I’ve also discovered the wonder of the local library — wandering the isles, coming across books of interest and return day after day until I have finished it.

Furnishing and Schulz

I like hand-me-downs. I like collecting items from people’s past lives, when they move on and leave things behind. I like stumbling across a basement that’s been forgotten for 50 years. I like when a friend is moving and leaves behind a fully-furnished life. I am a collection of such things. Snapshots of hopes and dreams. Reflections of worldviews. Experiences architected. Past intentions and alternate visions. Sorted, arranged, and reconfigured. As such I am not a very creative presence – I am merely a collage artist.

These surroundings they put work into selecting – everything has a story, a history, a context – have a lot more character than something straight from the sweatshop (and not that weight on my conscience, of putting new waste into the world). These are the rich details they have selected and designed to augment experience. I am living in their building, I am riding their rollercoaster, I am watching their film. And though they wrote the original script for these details, when left behind they become profoundly mine.

When Jamie was moving from Santa Cruz to Kansas City he left a bit of stuff behind. I painted my room with his paints, I used his cartravision as a bedside table, I used his lights to illuminate the Birds Fled From Me music video, and I still sometimes wear a pair of his old shoes! Another of these items was a book that he hadn’t yet read but came highly recommended – Street of Crocodiles by Bruno Schulz.

I am since then fanscinated by Bruno Schulz – both his writing and his art. The book is a portrait of a Polish town on the verge of modernization/Americanization, but also of that world being intruded into, one precious, spirited, and furnished with interior adventures. Of that existential alienation, the aloneness that comes with being a seperate conscious being, and of having everything, having the world, having your very own world, nonetheless. His drawings are perhaps the same. It’s in the facial expressions, the dynamic between subjects. I have rarely liked art, and even then only for superficial reasons–aesthetic or consciously ideological alignment. And so I am surprised to find myself having such a profound appreciation for this. I feel like Carol King in Killing Me Softly With His Song, I feel like Friedrich Nietzsche in the Birth of Tragedy. Somebody has read the secret stories of my soul and is retelling them.

_Information provided_
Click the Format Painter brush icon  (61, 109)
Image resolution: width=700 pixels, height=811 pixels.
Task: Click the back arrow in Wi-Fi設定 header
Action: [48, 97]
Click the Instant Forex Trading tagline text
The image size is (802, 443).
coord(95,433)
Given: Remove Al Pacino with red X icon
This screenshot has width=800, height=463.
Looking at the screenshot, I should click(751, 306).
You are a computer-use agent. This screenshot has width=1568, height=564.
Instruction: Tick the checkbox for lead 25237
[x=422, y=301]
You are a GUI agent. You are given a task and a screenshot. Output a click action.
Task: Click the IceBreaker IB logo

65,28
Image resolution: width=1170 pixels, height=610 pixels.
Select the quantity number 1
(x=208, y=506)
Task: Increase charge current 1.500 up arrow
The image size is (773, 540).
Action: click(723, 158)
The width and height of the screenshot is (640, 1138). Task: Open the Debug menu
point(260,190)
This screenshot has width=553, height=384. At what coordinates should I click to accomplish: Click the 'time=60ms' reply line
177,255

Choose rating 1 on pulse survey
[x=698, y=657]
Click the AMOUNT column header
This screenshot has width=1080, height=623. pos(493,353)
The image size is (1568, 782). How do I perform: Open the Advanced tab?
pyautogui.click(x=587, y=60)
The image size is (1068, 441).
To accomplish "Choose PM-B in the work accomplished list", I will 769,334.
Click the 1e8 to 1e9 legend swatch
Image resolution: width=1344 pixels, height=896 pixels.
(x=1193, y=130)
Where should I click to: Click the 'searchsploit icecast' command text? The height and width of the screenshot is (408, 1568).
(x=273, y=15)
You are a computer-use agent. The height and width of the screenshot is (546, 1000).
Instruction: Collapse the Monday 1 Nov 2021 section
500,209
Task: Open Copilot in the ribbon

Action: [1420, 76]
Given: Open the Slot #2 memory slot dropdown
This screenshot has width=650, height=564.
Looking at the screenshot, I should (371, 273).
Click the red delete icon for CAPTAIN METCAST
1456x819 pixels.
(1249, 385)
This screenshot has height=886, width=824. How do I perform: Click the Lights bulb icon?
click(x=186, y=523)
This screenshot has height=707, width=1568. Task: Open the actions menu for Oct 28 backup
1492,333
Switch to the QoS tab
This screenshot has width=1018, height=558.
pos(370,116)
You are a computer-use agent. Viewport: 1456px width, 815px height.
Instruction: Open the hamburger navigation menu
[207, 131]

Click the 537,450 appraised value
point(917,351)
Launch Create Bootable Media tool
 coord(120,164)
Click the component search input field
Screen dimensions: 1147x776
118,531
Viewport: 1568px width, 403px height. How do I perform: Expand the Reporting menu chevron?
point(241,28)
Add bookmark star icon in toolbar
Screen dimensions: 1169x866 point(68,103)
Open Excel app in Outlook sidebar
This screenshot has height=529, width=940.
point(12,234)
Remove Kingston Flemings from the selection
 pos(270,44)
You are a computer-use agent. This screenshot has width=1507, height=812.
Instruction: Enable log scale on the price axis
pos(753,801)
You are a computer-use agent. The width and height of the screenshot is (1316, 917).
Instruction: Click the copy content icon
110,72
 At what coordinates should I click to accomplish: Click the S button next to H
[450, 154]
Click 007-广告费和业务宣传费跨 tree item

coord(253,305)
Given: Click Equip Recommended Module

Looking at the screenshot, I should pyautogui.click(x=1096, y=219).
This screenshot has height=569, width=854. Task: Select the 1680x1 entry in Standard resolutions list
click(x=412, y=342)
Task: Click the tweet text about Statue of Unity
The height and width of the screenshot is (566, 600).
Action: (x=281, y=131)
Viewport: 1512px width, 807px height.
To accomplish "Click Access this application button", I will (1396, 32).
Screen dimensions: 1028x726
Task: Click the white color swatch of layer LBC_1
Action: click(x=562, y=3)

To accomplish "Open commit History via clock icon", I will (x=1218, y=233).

_Written task 1_
Reproduce verbatim the part of the essay on hand-me-downs and Bruno Schulz that begins at the words "When Jamie was" and stops after "by Bruno Schulz.".
_Written task 2_
Extend the essay on hand-me-downs and Bruno Schulz, picking up right after its final sentence.

_Expected answer 1_
When Jamie was moving from Santa Cruz to Kansas City he left a bit of stuff behind. I painted my room with his paints, I used his cartravision as a bedside table, I used his lights to illuminate the Birds Fled From Me music video, and I still sometimes wear a pair of his old shoes! Another of these items was a book that he hadn’t yet read but came highly recommended – Street of Crocodiles by Bruno Schulz.

_Expected answer 2_
Snow

This week we had a good deal of snowfall.  The streets sheets of white ice.  A good week for sauntering about.

Where am I?

Life is strange.  I was eating some soft vegetable patties and over-boiled potatoes, and something sharp is either lodged in my throat or sliced me up bad going down.  So it’s been an uncomfortable couple days.  But that passes.

I don’t have internet at my place, which is fantastic.  So updated will be much sparser.   There is where I live:

I want to paint the walls, but haven’t gotten around to it.  Not sure what colors.  I’m thinking green for the lower half, a light yellow for the upper half, and leaving the top white.

On Saturdays I’m out at Lækjatorg with Food Not Bombs.  Come by and say hello and partake in the feast – dish after dish of the finest finery.  Or, come by the apartment for tea or pancakes or something.  It’s above Noodle Station on Skólavörðustígur; my doorbell is the orange one.

I’ve been working on more songs, so expect to hear those soon!  I’ve been making lots of banana barley flax pancakes.  I’ve been eating like a king.  I’ve also been making good progress on my music video for Birds Fled From Me, which has also been a crash course in painting.

If anybody here in Reykjavík would like to play music with me, I would love that — Please be in touch.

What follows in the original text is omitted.